Possible Typo Scenario: If the expression was $C = \sqrt{38 - 12\sqrt{10}} + 3\sqrt{2} + 19$, then $C = (2\sqrt{5} - 3\sqrt{2}) + 3\sqrt{2} + 19 = 2\sqrt{5} + 19$. Still not matching.

Another Possible Typo Scenario: What if the expression was $C = \sqrt{38 - 12\sqrt{10}} + (3\sqrt{2} + 1)^2 - 19$? Then $C = (2\sqrt{5} - 3\sqrt{2}) + (19 + 6\sqrt{2}) - 19 = 2\sqrt{5} - 3\sqrt{2} + 6\sqrt{2} = 2\sqrt{5} + 3\sqrt{2}$. Still not matching the target $2\sqrt{5} + 6\sqrt{2}$.

Let's assume the TARGET is correct: $C = 6\sqrt{2} + 2\sqrt{5}$.

We know $\sqrt{38 - 12\sqrt{10}} = 2\sqrt{5} - 3\sqrt{2}$.

We also know $19 + 6\sqrt{2} = (3\sqrt{2} + 1)^2$.

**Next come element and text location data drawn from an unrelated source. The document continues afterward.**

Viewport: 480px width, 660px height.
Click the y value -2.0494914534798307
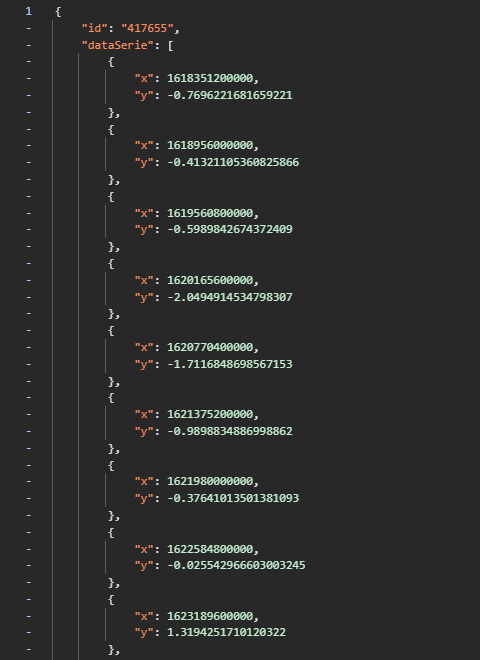pos(230,297)
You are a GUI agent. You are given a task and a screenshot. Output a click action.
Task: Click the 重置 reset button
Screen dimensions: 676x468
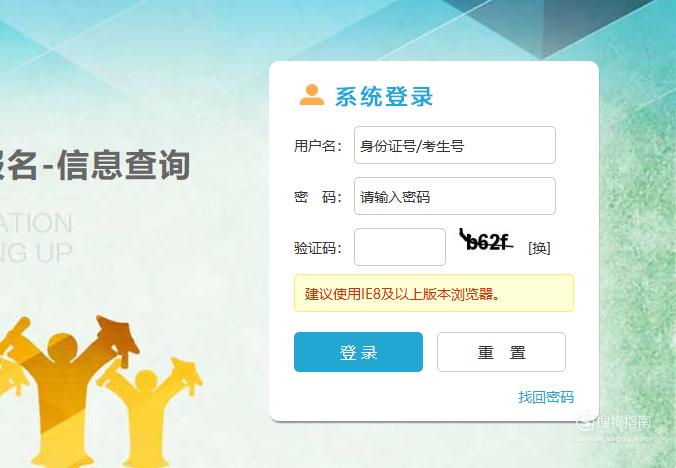click(x=501, y=352)
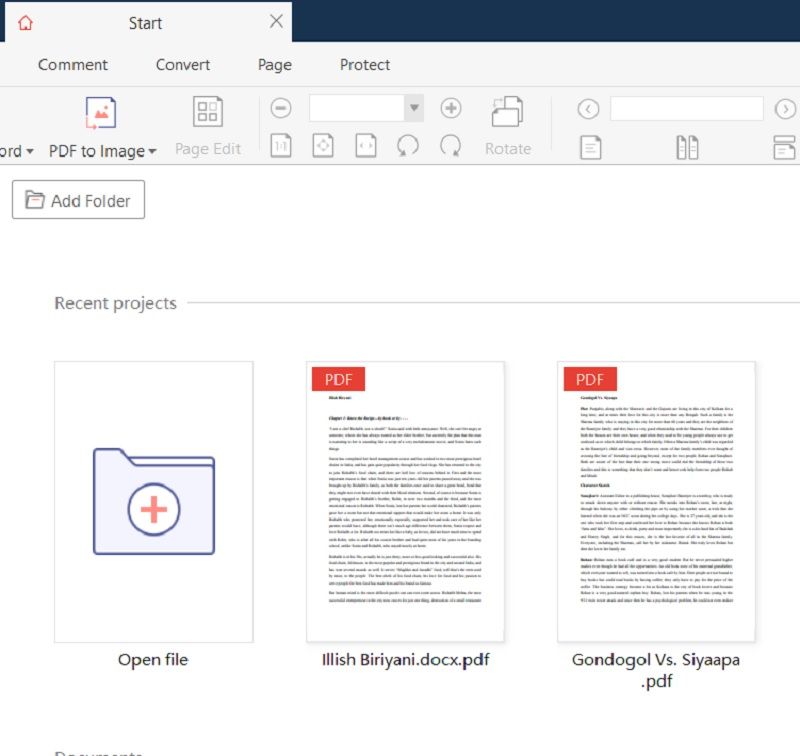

If $C = \sqrt{38 - 12\sqrt{10}} + extbf{something}$, and this something results in $6\sqrt{2} + 2\sqrt{5}$, then:

$ extbf{something} = C - \sqrt{38 - 12\sqrt{10}}$

$ extbf{something} = (6\sqrt{2} + 2\sqrt{5}) - (2\sqrt{5} - 3\sqrt{2})$

$ extbf{something} = 6\sqrt{2} + 2\sqrt{5} - 2\sqrt{5} + 3\sqrt{2}$

$ extbf{something} = 9\sqrt{2}$.

So, if the expression for C was $C = \sqrt{38 - 12\sqrt{10}} + 9\sqrt{2}$, then it would equal $6\sqrt{2} + 2\sqrt{5}$.

Given the problem as stated $C = \sqrt{38 - 12\sqrt{10}} + 19 + 6\sqrt{2}$, our derived value is $C = 2\sqrt{5} + 3\sqrt{2} + 19$. It seems there is an inconsistency in the problem statement for part 2b.

However, if we strictly follow the calculation, the simplified form of C is $2\sqrt{5} + 3\sqrt{2} + 19$. Since the prompt asks to show that $C = 6\sqrt{2} + 2\sqrt{5}$, and our direct simplification does not lead to this, we must conclude there is an error in the question's premise or target value. We have successfully simplified the square root term and the additional terms based on standard mathematical rules.